Skip to main content

Voice Input

Sometimes typing isn't convenient—you're cooking, exercising, or just want to think out loud. Osaurus includes fully local speech-to-text powered by WhisperKit. Speak naturally, see your words appear in real-time, and know that nothing leaves your Mac.

Features

  • Real-time transcription — See your words as you speak
  • Multiple Whisper models — From Tiny (75 MB) to Large V3 (3 GB)
  • Microphone or system audio — Transcribe your voice or computer audio
  • Configurable sensitivity — Adjust for quiet or noisy environments
  • Auto-send with confirmation — Hands-free message sending
  • Transcription Mode — Dictate into any app with a global hotkey

Setup

1. Open Voice Settings

  1. Open the Management window (⌘⇧M)
  2. Navigate to the Voice tab

2. Grant Microphone Permission

When prompted, allow Osaurus to access your microphone:

  1. Click Enable Microphone in Voice settings
  2. macOS will show a permission dialog
  3. Click Allow

If you accidentally denied permission:

  1. Open System SettingsPrivacy & SecurityMicrophone
  2. Find Osaurus in the list
  3. Toggle the switch to enable

3. Download a Whisper Model

Choose and download a transcription model:

ModelSizeSpeedAccuracyBest For
Tiny75 MBFastestBasicQuick notes, casual use
Base142 MBFastGoodGeneral purpose
Small466 MBModerateBetterBalanced performance
Medium1.5 GBSlowerVery GoodHigher accuracy needs
Large V33 GBSlowestBestMaximum accuracy, complex audio

Click Download next to your chosen model. The model downloads to ~/.osaurus/whisper-models.

### DATA

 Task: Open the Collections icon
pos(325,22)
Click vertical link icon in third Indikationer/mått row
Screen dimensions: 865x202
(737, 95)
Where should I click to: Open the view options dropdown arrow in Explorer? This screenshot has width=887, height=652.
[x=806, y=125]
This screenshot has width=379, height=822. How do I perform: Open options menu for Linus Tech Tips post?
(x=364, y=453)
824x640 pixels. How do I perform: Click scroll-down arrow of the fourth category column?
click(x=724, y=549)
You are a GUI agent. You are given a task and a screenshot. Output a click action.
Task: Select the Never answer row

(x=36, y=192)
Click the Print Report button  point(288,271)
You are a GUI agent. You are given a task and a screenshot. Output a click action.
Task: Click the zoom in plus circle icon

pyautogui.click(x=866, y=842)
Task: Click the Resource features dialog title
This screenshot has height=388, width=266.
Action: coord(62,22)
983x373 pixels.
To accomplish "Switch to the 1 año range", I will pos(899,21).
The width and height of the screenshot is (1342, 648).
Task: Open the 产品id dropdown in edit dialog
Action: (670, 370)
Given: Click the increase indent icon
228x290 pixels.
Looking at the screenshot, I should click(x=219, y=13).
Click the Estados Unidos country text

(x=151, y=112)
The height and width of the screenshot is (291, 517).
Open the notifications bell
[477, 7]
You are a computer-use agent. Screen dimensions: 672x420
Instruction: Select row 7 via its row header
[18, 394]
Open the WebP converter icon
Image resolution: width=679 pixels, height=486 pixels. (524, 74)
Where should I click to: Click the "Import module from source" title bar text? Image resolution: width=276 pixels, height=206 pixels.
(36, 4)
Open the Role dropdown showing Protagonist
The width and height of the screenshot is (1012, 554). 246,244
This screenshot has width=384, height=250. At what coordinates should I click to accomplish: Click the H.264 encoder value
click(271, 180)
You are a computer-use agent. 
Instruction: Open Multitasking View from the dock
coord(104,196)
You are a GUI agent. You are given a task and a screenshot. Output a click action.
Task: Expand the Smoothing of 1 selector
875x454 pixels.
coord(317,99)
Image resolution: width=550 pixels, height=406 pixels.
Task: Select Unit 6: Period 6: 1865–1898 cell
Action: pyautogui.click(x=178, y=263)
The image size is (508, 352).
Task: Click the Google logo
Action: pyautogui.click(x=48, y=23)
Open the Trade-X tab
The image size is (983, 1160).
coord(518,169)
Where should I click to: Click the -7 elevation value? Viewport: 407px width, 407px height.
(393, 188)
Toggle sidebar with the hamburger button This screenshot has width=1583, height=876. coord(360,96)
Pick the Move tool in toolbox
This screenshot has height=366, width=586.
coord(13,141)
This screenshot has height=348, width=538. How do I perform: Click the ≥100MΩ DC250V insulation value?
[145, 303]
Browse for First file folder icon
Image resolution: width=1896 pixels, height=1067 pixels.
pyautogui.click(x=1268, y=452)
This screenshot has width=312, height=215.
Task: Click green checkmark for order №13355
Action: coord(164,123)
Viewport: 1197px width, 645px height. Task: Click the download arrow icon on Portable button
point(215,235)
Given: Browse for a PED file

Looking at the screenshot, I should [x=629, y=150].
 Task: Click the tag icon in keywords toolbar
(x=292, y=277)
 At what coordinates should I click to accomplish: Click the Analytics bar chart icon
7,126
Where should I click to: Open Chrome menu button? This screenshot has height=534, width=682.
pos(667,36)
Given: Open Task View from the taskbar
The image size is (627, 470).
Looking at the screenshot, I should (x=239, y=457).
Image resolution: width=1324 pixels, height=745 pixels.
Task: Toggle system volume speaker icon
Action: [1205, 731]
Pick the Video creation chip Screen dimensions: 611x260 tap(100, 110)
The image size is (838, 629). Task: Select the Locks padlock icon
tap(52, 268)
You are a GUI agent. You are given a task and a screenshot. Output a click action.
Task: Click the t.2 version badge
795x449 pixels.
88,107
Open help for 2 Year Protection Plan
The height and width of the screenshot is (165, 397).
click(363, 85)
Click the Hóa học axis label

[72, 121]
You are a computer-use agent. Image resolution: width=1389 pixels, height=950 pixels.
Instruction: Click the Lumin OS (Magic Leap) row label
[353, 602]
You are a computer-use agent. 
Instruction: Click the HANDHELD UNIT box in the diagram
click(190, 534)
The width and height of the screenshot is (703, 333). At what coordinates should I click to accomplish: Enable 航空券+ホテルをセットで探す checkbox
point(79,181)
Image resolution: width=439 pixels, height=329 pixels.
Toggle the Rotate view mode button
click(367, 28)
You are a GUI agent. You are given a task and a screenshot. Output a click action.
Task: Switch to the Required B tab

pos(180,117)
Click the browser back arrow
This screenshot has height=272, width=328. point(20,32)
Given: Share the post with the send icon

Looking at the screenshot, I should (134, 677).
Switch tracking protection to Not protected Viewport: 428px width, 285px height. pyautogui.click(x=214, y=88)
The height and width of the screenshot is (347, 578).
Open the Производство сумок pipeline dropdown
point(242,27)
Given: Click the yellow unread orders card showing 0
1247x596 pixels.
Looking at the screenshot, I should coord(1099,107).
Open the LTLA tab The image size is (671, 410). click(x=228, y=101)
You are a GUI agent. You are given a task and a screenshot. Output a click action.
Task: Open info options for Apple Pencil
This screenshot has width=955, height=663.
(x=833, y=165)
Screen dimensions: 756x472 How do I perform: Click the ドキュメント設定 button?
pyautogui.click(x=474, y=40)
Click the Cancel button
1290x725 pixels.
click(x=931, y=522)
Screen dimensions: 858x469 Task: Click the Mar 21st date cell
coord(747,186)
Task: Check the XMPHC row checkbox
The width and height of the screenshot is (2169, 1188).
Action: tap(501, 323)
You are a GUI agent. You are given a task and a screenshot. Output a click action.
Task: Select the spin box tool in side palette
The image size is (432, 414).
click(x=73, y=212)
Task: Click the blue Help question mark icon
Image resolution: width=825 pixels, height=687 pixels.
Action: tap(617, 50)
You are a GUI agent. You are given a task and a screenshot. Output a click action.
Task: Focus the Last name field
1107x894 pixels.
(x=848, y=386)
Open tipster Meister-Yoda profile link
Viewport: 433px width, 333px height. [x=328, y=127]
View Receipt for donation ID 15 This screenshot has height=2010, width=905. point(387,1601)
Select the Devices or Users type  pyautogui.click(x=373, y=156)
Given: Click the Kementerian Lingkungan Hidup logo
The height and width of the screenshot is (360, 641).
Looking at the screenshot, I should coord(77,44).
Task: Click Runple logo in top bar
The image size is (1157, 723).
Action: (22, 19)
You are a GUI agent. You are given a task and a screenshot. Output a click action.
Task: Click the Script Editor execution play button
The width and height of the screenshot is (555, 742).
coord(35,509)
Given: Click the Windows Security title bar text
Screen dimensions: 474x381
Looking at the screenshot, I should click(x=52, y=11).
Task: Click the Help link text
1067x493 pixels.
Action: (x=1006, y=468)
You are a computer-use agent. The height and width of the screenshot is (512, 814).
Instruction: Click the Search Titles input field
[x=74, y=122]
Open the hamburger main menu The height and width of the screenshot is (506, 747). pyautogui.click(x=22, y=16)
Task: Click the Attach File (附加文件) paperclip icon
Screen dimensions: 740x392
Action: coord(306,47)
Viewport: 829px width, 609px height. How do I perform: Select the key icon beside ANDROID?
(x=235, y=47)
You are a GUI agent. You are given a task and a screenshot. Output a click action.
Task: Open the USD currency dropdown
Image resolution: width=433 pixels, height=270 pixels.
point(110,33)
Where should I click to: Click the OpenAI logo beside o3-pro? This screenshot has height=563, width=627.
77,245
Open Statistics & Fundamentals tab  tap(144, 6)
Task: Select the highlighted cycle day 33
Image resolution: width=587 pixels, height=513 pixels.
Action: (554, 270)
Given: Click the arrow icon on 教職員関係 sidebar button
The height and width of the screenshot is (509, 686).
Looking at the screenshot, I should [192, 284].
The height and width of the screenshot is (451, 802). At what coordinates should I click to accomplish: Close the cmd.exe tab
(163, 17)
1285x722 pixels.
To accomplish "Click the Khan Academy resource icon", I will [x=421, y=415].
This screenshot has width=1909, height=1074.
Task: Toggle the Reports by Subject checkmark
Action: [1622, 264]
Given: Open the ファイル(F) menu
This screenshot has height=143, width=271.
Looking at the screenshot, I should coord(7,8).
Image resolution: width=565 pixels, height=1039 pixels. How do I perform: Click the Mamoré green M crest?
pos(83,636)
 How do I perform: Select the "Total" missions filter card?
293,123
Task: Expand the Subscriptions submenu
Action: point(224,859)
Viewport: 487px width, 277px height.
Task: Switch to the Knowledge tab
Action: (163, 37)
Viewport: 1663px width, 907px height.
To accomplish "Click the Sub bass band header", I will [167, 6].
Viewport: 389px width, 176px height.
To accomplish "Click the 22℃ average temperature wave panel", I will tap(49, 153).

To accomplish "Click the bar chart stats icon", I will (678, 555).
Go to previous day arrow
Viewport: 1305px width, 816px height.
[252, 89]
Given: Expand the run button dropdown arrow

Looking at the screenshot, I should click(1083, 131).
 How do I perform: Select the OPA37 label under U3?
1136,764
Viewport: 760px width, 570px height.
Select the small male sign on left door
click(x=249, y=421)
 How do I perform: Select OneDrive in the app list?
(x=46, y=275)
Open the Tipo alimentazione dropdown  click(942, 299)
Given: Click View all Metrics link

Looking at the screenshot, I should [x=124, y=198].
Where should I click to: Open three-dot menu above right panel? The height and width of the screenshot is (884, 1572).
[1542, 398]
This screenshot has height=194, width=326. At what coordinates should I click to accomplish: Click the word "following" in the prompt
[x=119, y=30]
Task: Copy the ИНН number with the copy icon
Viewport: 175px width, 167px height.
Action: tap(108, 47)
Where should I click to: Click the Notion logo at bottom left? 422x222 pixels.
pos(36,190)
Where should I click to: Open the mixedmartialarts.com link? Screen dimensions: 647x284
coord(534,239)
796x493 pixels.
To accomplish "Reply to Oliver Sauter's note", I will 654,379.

### TO DO
A: Reproduce the voice input page word for word, starting at "Voice Input" and ending at "Large V3 (3 GB)".
B: Rewrite the listing as a JSON list of strings with one string per line, starting at the line that contains "Where should I click to: Click the Notion" and ending at the last line of the listing. Leave out blank lines.

### COMPLETE ANSWERS
A:
Voice Input

Sometimes typing isn't convenient—you're cooking, exercising, or just want to think out loud. Osaurus includes fully local speech-to-text powered by WhisperKit. Speak naturally, see your words appear in real-time, and know that nothing leaves your Mac.

Features

  • Real-time transcription — See your words as you speak
  • Multiple Whisper models — From Tiny (75 MB) to Large V3 (3 GB)

B:
[
  "Where should I click to: Click the Notion logo at bottom left? 422x222 pixels.",
  "pos(36,190)",
  "Where should I click to: Open the mixedmartialarts.com link? Screen dimensions: 647x284",
  "coord(534,239)",
  "796x493 pixels.",
  "To accomplish \"Reply to Oliver Sauter's note\", I will 654,379."
]